Find $f(x)$ where $ f(x)+f\left(\frac{1-x}x\right)=x$

Question

What function satisfies $ f(x)+f\left(\frac{1-x}x\right)=x$ ?

Answer 1

Let $$p:={1\over2}(\sqrt{5}-1),\quad q:=-{1\over2}(\sqrt{5}+1)$$ be the two fixed points of the Moebius transformation $$M:\quad x\mapsto x'=Mx:={1-x\over x}\ .$$ Introducing a new complex coordinate $y$ by means of $$y:={x-p\over x-q},\quad{\rm resp.}\quad x={p-qy\over 1-y}=:Ty$$ moves these two points to $y=0$ and $y=\infty$. It follows that in the $y$-domain the transformation $M$ appears as a simple scaling $y\mapsto y'=\lambda y\>$; see below.

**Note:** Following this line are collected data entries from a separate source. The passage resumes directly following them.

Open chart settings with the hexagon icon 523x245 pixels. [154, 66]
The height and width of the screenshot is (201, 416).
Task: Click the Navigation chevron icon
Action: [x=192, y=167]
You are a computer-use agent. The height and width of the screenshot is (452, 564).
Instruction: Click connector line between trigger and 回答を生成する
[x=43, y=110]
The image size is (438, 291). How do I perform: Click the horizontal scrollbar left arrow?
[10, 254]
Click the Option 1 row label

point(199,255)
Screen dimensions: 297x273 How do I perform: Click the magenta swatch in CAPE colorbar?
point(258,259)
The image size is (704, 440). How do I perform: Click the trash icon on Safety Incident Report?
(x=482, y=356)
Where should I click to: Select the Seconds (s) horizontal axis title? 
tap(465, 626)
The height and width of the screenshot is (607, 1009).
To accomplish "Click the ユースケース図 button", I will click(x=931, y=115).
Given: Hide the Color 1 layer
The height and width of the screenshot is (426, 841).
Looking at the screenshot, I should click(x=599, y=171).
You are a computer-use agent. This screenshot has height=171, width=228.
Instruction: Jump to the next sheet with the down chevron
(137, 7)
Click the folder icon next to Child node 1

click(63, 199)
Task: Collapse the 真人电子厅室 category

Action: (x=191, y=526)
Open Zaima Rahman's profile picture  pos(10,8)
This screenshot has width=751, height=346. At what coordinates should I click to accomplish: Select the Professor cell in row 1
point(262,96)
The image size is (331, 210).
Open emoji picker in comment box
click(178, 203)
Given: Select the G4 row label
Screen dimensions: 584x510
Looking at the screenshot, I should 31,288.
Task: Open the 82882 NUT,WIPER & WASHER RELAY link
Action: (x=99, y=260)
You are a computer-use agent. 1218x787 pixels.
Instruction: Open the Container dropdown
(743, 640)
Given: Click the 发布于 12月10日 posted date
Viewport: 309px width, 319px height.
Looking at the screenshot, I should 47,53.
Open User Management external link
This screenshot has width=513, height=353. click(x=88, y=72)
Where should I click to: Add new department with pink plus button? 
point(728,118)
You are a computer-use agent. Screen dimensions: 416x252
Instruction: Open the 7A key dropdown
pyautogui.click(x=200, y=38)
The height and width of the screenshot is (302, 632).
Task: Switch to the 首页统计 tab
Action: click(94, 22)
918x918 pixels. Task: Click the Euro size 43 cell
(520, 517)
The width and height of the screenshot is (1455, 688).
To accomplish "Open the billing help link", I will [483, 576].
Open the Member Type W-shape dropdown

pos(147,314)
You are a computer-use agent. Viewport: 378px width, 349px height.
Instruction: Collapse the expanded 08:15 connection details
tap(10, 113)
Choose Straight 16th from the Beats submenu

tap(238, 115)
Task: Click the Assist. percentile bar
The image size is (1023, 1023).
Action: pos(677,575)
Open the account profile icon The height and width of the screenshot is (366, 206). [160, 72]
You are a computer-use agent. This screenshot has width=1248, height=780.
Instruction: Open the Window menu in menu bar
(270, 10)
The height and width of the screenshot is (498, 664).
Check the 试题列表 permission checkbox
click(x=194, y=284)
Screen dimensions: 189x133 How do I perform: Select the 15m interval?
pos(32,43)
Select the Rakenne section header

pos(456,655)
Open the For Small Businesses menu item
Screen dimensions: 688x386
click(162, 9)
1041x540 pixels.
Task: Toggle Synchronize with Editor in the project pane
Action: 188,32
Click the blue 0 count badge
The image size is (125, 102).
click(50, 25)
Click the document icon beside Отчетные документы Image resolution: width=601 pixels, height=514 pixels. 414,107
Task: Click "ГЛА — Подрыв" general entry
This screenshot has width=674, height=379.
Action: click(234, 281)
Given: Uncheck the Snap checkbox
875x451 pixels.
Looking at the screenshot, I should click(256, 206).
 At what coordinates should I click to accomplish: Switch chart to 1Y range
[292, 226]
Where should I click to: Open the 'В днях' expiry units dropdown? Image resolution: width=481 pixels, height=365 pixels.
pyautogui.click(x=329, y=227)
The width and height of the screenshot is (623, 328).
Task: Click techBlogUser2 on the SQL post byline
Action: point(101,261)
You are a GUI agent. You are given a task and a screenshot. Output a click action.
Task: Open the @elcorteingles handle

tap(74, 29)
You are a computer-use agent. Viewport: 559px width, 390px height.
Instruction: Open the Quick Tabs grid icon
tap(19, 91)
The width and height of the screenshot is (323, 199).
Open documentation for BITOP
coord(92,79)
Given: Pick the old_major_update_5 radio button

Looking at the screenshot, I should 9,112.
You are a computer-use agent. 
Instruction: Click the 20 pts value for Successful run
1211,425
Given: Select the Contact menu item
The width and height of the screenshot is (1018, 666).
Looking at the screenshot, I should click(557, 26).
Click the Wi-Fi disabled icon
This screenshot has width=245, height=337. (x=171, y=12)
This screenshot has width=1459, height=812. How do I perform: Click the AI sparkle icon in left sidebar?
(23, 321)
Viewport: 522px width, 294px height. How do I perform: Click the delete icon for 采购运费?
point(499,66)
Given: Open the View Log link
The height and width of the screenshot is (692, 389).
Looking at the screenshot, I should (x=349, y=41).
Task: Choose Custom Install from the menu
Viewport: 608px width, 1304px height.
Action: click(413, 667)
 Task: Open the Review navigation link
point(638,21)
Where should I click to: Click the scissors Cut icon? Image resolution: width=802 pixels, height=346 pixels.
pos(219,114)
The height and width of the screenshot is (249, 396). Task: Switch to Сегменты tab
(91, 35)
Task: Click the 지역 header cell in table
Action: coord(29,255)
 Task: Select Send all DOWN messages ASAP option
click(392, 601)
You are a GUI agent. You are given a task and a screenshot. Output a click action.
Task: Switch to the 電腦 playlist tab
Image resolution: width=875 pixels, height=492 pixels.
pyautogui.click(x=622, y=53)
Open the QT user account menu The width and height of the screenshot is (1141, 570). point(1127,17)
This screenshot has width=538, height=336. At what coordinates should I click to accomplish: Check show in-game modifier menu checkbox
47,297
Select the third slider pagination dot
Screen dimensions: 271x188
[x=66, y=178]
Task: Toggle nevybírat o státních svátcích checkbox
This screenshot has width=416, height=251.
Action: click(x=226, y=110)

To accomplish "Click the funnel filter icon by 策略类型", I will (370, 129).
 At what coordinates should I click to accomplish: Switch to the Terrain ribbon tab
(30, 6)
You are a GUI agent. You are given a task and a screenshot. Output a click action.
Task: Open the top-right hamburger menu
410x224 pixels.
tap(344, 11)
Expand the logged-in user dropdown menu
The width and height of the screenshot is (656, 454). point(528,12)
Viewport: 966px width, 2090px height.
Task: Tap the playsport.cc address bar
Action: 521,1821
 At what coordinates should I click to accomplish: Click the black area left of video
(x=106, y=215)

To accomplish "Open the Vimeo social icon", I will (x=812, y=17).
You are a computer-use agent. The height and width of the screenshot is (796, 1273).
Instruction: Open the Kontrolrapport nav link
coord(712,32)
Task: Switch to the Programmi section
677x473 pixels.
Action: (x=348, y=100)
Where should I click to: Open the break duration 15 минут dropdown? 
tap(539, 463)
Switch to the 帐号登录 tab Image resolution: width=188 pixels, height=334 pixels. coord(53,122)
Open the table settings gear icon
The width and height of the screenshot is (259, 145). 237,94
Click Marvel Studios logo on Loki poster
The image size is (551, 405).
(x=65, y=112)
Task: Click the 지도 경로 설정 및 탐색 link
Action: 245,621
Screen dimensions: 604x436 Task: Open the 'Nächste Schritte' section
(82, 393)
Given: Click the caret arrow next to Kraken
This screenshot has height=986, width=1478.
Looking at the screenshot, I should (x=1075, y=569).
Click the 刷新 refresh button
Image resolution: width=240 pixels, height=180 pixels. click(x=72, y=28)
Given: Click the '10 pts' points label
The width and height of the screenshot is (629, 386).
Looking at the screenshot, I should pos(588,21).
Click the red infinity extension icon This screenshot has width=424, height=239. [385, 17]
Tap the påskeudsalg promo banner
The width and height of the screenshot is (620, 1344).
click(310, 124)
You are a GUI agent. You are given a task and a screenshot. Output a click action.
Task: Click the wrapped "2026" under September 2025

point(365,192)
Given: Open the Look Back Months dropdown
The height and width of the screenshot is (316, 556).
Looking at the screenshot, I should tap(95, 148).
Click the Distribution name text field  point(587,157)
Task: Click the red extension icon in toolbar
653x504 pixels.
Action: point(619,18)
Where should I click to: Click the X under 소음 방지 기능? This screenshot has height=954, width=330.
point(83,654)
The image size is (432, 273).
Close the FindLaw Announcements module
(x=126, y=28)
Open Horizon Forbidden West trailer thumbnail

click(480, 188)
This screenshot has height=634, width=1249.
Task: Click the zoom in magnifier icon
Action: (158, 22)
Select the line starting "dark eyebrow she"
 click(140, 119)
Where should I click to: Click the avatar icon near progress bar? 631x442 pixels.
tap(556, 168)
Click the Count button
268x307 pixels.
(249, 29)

We are given the functional equation $$f(x)+f(Mx)=x\ .$$ Writing $x=Ty$ here and introducing a dummy $TT^{-1}$ in front of the $M$ we obtain $$f(Ty)+f(TT^{-1}MTy)=Ty\ .\tag{1}$$ As announced above, after some computation it turns out that $$T^{-1}MT y=\lambda y,\quad \lambda:=-{3+\sqrt{5}\over2}\ .$$ Let $g:=f\circ T$ be the expression of $f$ in the new coordinate $y$. Then $(1)$ goes over into $$g(y)+g(\lambda y)=Ty=p+\sqrt{5}(y+y^2+y^3+y^4+\ldots)\quad.\tag{2}$$ Plugging the "Ansatz" $g(y):=\sum_{k=0}^\infty a_k y^k$ into $(2)$ gives $$a_0={\sqrt{5}-1\over 4}, \qquad a_k={\sqrt{5}\over 1+\lambda^k}\quad(k\geq1)\ .$$ It follows that $g$ is analytic at least in a disk of radius $|\lambda|\doteq2.618$ with center $0$ in the $y$-plane. Therefore $$f(x):=g\bigl(T^{-1}x\bigr)$$ is analytic at least in a certain disk with center $p$ in the $x$-plane and satisfies the given functional equation there.